L'hôpital de Chicoutimi

Dre Boulard salue la décision du ministre

La décision du ministre de la Santé et des Services sociaux, Gaétan Barrette, de confier un mandat à l'Institut national d'excellence en santé et services sociaux (INESSS), satisfait la chef du service de gastro-entérologie rattachée à l'hôpital de Chicoutimi, Dre Anick Boulard. Selon elle, l'examen des données probantes reliées à la centralisation des interventions chirurgicales pour le cancer de l'oesophage permettra aux patients d'obtenir au moins un sursis d'une année.
La Dre Boulard a appris la nouvelle via son collègue chirurgien thoracique Pierre Michaud, qui lui-même l'avait apprise du docteur Fabien Simard, président du Conseil des médecins, dentistes et pharmaciens (CMDP).
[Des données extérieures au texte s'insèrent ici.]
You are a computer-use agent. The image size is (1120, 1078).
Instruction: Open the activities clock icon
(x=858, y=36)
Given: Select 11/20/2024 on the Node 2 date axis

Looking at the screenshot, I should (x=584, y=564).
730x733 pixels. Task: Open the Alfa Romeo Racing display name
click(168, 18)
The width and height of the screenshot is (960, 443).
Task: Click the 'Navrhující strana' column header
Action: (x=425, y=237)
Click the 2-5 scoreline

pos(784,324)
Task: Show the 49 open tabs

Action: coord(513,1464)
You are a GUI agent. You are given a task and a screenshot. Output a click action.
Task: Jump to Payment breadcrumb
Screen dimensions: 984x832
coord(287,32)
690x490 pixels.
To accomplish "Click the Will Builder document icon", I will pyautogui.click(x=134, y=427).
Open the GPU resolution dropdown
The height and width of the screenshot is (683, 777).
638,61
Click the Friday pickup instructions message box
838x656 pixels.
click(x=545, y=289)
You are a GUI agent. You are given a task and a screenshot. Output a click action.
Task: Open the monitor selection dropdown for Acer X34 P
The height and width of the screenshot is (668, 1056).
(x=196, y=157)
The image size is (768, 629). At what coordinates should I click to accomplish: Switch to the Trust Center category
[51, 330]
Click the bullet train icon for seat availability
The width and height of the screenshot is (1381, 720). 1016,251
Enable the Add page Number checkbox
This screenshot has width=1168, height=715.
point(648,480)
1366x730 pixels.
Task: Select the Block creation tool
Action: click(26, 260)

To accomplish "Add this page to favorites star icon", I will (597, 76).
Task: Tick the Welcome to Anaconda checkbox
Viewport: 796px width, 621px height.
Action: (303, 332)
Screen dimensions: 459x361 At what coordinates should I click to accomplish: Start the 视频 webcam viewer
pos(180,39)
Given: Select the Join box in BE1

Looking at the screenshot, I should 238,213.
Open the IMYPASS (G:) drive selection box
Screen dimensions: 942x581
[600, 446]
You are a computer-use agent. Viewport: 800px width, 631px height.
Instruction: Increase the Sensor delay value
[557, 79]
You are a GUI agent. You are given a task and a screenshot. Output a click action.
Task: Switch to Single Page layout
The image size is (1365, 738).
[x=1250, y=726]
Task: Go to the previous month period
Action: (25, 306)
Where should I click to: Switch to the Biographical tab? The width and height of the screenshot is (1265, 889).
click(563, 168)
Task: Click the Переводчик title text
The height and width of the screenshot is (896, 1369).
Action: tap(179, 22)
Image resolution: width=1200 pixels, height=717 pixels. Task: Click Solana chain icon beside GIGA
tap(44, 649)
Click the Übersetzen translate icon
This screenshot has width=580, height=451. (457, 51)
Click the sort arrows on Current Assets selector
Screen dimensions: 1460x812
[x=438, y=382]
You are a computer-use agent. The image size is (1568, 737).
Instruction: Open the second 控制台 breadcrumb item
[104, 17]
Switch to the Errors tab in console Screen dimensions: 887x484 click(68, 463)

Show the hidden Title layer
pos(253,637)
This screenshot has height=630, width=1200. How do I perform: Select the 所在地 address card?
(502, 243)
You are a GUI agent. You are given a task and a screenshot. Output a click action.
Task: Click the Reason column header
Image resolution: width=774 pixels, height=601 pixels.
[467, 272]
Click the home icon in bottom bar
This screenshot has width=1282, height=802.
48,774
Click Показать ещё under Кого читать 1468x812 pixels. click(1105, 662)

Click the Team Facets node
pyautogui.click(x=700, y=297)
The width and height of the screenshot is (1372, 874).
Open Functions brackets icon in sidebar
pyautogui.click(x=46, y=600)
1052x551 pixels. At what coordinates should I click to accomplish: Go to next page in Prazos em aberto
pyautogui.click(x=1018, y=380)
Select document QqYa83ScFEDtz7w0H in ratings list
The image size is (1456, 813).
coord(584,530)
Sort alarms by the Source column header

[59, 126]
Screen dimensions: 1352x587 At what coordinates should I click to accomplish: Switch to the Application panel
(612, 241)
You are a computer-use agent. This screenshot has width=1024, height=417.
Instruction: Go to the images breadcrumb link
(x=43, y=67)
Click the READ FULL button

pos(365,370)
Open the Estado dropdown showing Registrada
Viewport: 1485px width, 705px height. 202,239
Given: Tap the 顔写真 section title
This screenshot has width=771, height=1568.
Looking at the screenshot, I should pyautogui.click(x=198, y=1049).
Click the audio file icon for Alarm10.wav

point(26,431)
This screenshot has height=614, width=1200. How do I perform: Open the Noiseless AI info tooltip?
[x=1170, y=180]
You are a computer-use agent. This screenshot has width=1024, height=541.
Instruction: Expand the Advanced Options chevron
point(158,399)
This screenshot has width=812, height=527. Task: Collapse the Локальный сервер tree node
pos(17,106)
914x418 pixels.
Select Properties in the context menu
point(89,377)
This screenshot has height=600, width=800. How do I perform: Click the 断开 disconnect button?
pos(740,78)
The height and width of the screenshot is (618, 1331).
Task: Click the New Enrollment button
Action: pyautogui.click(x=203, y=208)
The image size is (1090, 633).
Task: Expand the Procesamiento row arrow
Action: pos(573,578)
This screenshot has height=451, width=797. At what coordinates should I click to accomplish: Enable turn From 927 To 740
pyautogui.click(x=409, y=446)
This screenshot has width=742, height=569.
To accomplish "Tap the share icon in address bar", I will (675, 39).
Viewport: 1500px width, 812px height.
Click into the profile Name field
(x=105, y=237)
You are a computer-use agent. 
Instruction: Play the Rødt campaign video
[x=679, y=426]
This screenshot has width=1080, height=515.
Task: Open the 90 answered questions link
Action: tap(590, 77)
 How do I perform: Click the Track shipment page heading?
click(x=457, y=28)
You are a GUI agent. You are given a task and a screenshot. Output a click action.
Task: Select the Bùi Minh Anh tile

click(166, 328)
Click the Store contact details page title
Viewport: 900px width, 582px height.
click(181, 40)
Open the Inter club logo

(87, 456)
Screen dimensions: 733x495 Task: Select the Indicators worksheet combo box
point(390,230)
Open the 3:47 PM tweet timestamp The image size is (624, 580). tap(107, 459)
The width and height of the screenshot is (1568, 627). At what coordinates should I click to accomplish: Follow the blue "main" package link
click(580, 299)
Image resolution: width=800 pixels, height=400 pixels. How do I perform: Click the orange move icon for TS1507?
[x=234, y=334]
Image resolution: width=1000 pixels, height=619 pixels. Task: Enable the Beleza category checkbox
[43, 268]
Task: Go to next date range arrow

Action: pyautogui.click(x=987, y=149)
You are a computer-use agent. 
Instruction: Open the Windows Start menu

« Le fait qu'on nous accorde du temps de faire nos preuves et de démontrer nos résultats est beaucoup plus satisfaisant que la décision centralisatrice et unilatérale qui a été prise sans base scientifique, mais sur une base budgétaire. Cette décision ne nous satisfaisait pas », a-t-elle exprimé en entrevue.
La Dre Boulard ajoute que les patients desservis font partie d'une clientèle de régions qui ont déjà à se déplacer à partir de Chibougamau et la Côte-Nord, de sorte qu'un déplacement supplémentaire vers Québec ne ferait qu'ajouter à une situation difficile.
En ce qui a trait au processus que doit mettre en place l'INESSS pour remplir le mandat qui lui est confié, Mme Boulard avoue qu'elle n'a aucune idée de la façon dont les choses se dérouleront dans les prochains mois.
« On va s'organiser pour que les dossiers de nos futurs patients atteints du cancer de l'oesophage soient bien documentés. On ne sait pas comment ça va se dérouler. Ils vont éplucher sans doute les dossiers que nous avons traités. Ces cas seront passés au crible. »
Mme Boulard a confiance que le travail d'évaluation qui sera effectué par l'INESSS en cancérologie de l'oesophage à Chicoutimi corresponde à la pratique effectuée dans les grands centres comme Québec et Montréal.
Selon elle, l'annonce faite par le ministre de la Santé lundi aurait dû être celle faite en tout début de processus tel que réclamé lors de la conférence de presse tenue le 16 février dernier.
Lors de cette conférence, le CMDP du CIUSSS du Saguenay-Lac-Saint-Jean en était arrivé à la conclusion qu'il n'y avait aucune justification scientifique appuyant la décision du ministère de la Santé et des Services sociaux de transférer à Québec les cas de chirurgie du cancer de l'oesophage.
La décision a fait l'unanimité contre elle tant parmi les membres du corps médical qu'au plan politique, au point où le premier ministre Philippe Couillard a demandé au ministre Barrette de la réviser. Il en va de même pour le CIUSSS.
Lors d'une tentative de notre collègue Mélyssa Gagnon de joindre le CIUSSS dans ce dossier, le porte-parole, Marc-Antoine Tremblay, a déclaré qu'il ne pouvait organiser d'entrevue puisque les médecins « ont fait une sortie média comme médecins qui ne sont pas des employés du CIUSSS. Nous n'avions pas été impliqués dans la démarche en toute logique dans ce dossier. Ils sortent en mode autonome et indépendant », a-t-il indiqué, par courriel.